Please reformat the listing's lines, from the line with "Switch to the Favorites tab" up to and including the line with "Action: [x=164, y=839]", as a Markdown table with two columns, Number and Text. Give each line's sequence number under Number and the line itself under Text, and skip any blank lines.
**** Entries supplied ****
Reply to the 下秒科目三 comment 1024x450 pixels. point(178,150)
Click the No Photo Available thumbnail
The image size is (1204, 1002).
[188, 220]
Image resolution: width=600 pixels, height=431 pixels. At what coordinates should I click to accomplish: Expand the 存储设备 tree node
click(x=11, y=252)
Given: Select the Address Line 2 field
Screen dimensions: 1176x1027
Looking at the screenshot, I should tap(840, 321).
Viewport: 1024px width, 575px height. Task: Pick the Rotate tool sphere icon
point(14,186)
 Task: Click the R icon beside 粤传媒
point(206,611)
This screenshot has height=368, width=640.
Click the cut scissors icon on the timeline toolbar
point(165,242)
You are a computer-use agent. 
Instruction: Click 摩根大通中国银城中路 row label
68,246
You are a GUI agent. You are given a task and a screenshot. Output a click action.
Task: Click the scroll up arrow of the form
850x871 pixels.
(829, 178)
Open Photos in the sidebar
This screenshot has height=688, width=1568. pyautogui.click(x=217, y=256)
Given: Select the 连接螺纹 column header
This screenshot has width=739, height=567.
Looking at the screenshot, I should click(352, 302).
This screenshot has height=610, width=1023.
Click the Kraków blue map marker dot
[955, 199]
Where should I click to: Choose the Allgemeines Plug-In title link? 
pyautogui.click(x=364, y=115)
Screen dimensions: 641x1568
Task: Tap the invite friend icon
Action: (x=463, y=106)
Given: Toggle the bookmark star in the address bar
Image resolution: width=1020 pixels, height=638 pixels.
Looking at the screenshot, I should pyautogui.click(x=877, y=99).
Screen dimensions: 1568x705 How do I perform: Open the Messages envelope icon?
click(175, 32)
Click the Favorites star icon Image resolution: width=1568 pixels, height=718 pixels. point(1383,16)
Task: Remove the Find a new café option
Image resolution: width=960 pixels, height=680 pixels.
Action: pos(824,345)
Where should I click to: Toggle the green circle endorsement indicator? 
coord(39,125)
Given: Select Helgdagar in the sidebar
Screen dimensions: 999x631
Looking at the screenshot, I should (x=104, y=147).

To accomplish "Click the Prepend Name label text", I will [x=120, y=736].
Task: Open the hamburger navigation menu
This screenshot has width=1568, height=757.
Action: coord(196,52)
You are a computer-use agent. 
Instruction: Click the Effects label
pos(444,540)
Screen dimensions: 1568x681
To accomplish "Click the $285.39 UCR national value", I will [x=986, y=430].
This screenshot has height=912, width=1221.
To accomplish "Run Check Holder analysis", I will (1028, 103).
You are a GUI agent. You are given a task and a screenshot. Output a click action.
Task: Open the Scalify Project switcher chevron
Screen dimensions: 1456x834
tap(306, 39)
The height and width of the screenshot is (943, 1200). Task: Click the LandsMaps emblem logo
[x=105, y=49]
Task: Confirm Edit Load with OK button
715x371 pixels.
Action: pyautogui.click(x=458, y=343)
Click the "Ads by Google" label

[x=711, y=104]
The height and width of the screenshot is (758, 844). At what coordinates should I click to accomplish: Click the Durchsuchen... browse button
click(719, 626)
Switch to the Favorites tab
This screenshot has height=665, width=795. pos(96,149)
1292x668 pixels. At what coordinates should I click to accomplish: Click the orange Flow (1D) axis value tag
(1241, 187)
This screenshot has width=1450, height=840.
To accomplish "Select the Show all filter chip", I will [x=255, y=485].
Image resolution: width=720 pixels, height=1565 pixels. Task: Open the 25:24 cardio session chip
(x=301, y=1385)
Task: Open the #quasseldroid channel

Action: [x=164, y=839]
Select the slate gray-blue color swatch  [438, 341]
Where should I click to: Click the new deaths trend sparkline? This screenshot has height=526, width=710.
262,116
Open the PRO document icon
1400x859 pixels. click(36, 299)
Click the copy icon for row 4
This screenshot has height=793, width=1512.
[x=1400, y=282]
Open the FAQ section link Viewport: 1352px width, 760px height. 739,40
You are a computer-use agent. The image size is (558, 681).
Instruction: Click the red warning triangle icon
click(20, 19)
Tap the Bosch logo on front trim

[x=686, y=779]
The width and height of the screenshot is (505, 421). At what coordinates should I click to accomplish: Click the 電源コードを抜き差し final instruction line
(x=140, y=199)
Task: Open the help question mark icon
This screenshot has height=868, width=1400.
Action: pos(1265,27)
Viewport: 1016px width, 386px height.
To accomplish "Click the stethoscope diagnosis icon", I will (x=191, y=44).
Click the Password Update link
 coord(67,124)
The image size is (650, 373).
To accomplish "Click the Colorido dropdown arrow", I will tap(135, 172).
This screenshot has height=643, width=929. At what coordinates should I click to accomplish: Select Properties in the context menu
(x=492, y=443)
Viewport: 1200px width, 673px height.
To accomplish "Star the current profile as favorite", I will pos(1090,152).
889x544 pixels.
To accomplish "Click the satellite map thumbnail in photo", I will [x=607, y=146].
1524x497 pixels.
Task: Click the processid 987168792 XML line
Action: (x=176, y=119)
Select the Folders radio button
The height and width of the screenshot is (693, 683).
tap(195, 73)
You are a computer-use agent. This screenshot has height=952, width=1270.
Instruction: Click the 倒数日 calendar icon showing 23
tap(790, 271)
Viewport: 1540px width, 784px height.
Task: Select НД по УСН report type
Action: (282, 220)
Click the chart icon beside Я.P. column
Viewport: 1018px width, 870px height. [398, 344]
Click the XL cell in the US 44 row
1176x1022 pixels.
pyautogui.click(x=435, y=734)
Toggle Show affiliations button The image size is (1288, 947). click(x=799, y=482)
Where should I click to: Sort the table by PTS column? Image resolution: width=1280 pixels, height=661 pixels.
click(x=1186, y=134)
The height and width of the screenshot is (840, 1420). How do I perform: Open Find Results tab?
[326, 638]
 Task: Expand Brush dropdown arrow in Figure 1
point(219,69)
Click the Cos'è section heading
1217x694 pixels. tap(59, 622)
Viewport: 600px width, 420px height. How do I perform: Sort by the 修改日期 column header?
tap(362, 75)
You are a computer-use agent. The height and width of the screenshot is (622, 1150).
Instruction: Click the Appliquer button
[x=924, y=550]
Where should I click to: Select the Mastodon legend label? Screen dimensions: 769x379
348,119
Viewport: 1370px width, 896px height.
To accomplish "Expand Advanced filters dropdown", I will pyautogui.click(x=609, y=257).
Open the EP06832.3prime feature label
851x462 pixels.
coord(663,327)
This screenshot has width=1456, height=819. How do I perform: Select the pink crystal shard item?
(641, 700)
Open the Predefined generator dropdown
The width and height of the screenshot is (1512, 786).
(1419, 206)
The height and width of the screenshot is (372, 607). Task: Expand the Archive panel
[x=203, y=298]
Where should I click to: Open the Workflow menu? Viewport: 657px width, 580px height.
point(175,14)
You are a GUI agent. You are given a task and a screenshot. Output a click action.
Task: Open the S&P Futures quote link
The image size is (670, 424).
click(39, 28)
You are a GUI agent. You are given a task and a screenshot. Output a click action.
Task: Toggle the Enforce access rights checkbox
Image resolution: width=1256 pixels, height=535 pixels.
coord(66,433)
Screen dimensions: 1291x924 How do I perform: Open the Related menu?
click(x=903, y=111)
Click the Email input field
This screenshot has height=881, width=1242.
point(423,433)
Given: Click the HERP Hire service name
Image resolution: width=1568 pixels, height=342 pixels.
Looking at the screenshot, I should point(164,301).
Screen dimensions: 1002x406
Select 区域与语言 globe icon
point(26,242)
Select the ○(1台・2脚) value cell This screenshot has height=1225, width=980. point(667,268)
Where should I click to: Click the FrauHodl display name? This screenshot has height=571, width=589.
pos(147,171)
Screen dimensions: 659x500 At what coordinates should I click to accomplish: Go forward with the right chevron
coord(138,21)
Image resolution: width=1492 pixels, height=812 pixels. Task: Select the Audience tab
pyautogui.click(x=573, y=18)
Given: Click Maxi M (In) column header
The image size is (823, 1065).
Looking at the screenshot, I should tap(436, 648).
****
## Solution for this exercise
| Number | Text |
|---|---|
| 1 | Switch to the Favorites tab |
| 2 | This screenshot has height=665, width=795. pos(96,149) |
| 3 | 1292x668 pixels. At what coordinates should I click to accomplish: Click the orange Flow (1D) axis value tag |
| 4 | (1241, 187) |
| 5 | This screenshot has width=1450, height=840. |
| 6 | To accomplish "Select the Show all filter chip", I will [x=255, y=485]. |
| 7 | Image resolution: width=720 pixels, height=1565 pixels. Task: Open the 25:24 cardio session chip |
| 8 | (x=301, y=1385) |
| 9 | Task: Open the #quasseldroid channel |
| 10 | Action: [x=164, y=839] |